Dennis Carroll, who oversaw PREDICT from 2005 year to 2019 year and is now spearheading the Global Virome Project, a private $3.7-billion initiative to identify the remaining unknown wildlife viruses of the world, sees SISS-Geo as a significant advancement in prevention. “It addresses a major limitation, which is that we haven’t really had a coherent way to track the early signals that occur when there is a disruption in the viral ecosystem,” he says, listing Ebola, Marburg, and MERS as examples of known viruses that the Brazilian system could be applied to. “We haven’t had a meaningful way to bring that information together to enable action before a virus enters into the human population. The app is a really nice step in that direction.”
Jennifer Gardy, the deputy director of surveillance, data, and epidemiology at the Bill and Melinda Gates Foundation, thinks SISS-Geo’s crowdsourcing approach should be emulated globally. “I’d love to see a future where everyone has a role to play in spotting the next outbreak, and where this sort of digital intelligence was much better integrated into routine public health surveillance,” she says. In a country with one of the worst records in combating COVID, the app is a bright spot in the beleaguered public health system.
The crowdsourcing approach also offers significant economic advantages, as the labor costs to monitor wildlife health on a mass scale are monstrously prohibitive. The app’s makers continue to tweak the system’s image-recognition tech and algorithms to better filter incoming data (so far it can’t identify species on its own from photographs, for example).
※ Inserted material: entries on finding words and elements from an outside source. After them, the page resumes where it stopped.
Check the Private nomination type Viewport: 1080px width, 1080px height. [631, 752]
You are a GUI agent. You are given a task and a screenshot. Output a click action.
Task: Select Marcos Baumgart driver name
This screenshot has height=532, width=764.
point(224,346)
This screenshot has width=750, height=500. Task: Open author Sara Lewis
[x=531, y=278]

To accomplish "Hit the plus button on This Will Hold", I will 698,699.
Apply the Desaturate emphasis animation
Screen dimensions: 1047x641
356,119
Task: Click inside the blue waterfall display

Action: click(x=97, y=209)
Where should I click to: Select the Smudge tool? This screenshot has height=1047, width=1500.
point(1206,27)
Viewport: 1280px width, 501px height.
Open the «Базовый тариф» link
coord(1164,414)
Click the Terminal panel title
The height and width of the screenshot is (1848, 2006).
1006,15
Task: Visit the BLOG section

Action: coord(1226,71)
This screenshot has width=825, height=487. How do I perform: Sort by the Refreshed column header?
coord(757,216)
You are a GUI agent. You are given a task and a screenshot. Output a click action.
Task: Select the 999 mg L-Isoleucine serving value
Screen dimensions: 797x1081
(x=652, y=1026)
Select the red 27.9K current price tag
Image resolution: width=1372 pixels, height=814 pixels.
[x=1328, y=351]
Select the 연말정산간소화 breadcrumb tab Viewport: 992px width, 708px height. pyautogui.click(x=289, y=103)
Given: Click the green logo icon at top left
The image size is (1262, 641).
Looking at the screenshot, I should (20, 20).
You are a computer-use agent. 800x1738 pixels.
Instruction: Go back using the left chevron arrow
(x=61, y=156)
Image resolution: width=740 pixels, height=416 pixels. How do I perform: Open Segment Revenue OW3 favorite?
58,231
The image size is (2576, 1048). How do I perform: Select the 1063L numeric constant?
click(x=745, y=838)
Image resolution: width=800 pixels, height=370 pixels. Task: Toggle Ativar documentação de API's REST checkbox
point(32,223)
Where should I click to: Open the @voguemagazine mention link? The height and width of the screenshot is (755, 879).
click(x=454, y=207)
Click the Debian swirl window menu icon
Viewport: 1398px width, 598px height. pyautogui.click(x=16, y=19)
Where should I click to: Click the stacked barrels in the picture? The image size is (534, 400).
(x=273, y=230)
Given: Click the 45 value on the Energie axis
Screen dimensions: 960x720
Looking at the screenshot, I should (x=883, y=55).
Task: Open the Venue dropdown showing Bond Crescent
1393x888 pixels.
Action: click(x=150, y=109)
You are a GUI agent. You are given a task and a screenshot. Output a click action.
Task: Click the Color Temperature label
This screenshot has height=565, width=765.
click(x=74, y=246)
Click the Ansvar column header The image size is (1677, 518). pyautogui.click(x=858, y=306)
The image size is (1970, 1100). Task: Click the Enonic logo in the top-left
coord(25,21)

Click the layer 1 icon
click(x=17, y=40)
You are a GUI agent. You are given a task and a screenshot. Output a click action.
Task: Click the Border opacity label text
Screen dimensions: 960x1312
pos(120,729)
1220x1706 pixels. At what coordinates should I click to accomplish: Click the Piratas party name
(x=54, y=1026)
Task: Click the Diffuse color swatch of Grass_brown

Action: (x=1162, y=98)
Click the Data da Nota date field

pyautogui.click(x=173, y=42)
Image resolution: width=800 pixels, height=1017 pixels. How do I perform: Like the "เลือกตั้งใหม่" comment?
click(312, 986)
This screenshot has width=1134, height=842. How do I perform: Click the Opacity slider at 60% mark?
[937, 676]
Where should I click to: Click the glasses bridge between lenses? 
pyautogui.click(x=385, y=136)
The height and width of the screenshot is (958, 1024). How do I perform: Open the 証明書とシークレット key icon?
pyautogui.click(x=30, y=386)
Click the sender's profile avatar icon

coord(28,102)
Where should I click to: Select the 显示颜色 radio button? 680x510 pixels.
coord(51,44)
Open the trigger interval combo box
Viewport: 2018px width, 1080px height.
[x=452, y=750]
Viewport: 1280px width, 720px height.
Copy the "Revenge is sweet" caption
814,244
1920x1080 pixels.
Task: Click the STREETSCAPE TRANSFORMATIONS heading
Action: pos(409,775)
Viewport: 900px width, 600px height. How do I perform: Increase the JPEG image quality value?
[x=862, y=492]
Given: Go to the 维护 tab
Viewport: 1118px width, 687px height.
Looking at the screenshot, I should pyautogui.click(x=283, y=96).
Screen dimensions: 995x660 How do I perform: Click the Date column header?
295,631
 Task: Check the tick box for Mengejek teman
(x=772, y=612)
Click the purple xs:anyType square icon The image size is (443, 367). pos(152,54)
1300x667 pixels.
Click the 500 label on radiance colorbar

Such changes will help field techs better prioritize the cases they investigate—an important refinement, as finding the specimens in question can be quite a slog. Haroldo Greca, Jr., a veterinarian with the Zoonoses Surveillance Unit of the São José dos Pinhais municipality in the state of Paraná, is one of the people who does the dirty work of testing dead monkeys. He recalls one particularly disastrous trek through unforgiving terrain with local farmers who had better things to do than act as his guide. It got dark and they proceeded with flashlights down a steep ravine to the site of the carcass. “I was covered in mud by the time we got there,” he says.
It’s also heartbreaking work. One alert led Greca to an entire family of dead howler monkeys. Another turned up a dead mother with its baby still clinging to it. “They suffer when they die—the ground around them is beaten up and they have an expression of pain,” he says. “They’re animals that are very similar to us, so it’s very difficult to see.”
For Brazil’s citizen scientists, however, the work of monitoring wildlife is supposed to be fun. The app interface includes a map of the country showing the location and photos of every entry, so users can zoom into the neighborhood where they live or the trail they’re hiking and see the creatures others have observed in the area. This gives it a game-like quality, which da Silva takes to a competitive level, posting obsessively on a daily basis. Each year, the Oswaldo Cruz Foundation gives an award to the top users, which has given da Silva reason to brag: “I’m number two in the country!” But the more players in the game, the more we all win, he adds. “I’m always teaching other people about the platform.”